▶ **Directions for this task**:
After locating "Screen dimensions: 1358x846" in the listing below, copy that line and each one after it exactly, ending with the line that has "This screenshot has height=1000, width=750.".

▶ **Extracted information**:
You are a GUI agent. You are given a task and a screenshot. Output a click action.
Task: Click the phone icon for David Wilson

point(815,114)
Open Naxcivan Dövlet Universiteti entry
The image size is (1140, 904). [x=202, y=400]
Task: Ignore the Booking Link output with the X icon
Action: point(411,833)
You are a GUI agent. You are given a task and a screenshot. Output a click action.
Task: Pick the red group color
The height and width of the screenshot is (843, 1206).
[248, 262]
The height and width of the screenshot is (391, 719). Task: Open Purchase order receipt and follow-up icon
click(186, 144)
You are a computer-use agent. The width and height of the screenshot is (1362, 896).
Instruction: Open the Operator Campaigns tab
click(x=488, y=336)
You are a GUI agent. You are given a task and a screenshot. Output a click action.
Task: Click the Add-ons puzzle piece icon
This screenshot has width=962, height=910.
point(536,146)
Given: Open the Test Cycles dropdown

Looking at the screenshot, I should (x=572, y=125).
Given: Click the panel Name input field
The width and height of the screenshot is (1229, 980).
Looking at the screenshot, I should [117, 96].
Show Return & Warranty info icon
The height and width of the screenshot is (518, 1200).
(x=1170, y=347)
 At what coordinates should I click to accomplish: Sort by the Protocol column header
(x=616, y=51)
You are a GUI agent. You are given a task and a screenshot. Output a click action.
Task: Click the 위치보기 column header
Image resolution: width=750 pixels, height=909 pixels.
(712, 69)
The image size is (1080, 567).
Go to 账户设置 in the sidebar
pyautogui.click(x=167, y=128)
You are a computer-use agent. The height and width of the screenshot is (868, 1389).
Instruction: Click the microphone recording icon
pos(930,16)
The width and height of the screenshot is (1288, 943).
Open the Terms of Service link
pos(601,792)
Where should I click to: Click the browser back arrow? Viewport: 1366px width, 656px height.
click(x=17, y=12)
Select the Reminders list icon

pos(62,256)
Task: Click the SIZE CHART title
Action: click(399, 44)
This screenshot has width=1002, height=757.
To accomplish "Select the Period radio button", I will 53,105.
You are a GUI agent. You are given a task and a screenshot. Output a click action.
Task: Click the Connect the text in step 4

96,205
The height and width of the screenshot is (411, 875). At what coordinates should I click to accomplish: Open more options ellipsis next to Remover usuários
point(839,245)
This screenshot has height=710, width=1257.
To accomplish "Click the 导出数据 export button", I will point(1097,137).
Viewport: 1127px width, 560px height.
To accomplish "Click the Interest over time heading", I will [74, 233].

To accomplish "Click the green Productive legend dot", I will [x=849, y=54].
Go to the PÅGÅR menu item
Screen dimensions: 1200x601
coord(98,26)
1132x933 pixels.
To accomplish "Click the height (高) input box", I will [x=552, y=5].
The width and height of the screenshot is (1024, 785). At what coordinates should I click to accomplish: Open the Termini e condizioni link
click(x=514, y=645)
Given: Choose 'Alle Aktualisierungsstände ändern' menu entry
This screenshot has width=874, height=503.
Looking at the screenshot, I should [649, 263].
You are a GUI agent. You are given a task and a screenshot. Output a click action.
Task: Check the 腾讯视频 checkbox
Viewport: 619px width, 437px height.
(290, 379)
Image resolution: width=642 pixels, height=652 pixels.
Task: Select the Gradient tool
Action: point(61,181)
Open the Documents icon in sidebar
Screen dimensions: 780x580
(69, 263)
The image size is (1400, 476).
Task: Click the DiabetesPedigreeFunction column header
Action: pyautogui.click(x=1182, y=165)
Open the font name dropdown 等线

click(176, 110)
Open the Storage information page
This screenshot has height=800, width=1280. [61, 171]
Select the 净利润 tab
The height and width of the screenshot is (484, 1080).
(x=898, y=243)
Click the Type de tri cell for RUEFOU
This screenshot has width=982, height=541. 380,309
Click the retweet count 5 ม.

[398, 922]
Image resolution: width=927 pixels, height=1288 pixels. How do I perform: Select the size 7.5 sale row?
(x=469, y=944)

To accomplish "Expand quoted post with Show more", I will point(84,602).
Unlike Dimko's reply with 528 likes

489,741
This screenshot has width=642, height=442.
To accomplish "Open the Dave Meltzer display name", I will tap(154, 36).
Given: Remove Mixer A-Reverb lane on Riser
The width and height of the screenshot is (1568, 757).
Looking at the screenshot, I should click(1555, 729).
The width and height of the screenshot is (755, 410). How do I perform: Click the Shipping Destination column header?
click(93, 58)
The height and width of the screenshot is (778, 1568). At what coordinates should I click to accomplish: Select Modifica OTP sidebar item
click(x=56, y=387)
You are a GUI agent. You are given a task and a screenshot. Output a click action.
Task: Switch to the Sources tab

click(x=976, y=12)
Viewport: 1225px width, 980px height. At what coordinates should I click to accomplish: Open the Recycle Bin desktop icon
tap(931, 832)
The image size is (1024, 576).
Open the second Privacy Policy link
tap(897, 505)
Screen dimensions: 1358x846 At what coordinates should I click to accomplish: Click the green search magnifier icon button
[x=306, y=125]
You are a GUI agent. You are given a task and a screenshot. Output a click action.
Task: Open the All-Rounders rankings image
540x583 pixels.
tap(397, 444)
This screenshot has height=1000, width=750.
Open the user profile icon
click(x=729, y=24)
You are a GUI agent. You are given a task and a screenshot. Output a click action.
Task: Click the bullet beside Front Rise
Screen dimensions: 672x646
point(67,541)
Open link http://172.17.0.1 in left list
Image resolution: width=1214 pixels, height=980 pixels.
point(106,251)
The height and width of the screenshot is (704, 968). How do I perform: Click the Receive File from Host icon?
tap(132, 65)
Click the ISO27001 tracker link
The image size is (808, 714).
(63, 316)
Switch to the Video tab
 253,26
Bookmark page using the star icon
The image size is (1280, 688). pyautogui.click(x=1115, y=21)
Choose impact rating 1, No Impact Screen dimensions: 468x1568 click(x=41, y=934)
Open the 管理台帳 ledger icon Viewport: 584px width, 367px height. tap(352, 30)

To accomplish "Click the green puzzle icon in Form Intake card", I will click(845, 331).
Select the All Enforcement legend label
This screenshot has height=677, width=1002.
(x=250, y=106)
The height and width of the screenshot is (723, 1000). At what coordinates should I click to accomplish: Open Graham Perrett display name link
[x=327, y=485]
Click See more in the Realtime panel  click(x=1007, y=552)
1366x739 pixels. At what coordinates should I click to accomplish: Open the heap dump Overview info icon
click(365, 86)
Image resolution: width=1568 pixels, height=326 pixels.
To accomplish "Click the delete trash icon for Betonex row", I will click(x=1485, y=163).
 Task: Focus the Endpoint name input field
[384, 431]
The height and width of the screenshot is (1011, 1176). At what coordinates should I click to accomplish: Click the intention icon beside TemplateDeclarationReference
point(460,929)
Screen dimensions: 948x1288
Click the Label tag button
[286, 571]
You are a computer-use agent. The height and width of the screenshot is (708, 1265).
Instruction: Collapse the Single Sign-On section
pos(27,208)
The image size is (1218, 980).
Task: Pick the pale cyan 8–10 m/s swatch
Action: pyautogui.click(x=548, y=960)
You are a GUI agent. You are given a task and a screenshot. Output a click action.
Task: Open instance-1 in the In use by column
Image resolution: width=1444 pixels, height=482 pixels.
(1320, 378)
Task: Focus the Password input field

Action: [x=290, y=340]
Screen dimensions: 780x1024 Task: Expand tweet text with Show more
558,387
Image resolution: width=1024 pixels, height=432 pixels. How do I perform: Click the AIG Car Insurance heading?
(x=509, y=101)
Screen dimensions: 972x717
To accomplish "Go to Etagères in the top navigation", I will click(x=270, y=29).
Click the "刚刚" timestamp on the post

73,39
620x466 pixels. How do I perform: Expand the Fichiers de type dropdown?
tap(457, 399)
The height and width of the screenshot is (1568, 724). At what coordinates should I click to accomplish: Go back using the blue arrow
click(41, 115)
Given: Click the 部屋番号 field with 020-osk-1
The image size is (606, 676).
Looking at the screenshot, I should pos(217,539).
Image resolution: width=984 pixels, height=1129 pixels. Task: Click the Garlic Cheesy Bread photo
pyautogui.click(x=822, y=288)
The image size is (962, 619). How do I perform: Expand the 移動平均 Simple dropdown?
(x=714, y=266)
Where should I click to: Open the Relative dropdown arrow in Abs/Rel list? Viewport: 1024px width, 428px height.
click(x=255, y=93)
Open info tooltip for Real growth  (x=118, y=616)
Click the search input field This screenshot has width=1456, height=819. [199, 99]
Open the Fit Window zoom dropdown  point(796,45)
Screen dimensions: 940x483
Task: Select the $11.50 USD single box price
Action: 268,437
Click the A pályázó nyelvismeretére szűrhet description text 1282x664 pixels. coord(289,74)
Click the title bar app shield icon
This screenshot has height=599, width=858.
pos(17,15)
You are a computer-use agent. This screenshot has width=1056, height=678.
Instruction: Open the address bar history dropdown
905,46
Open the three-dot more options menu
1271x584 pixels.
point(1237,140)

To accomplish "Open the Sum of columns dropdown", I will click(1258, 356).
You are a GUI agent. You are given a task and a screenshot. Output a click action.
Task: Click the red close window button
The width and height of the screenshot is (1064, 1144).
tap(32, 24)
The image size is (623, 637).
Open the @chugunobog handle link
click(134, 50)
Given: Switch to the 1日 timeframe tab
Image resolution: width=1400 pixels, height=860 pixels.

▶ **Response to this task**:
Screen dimensions: 1358x846 At what coordinates should I click to accomplish: Click the green search magnifier icon button
[x=306, y=125]
You are a GUI agent. You are given a task and a screenshot. Output a click action.
Task: Open the All-Rounders rankings image
540x583 pixels.
tap(397, 444)
This screenshot has height=1000, width=750.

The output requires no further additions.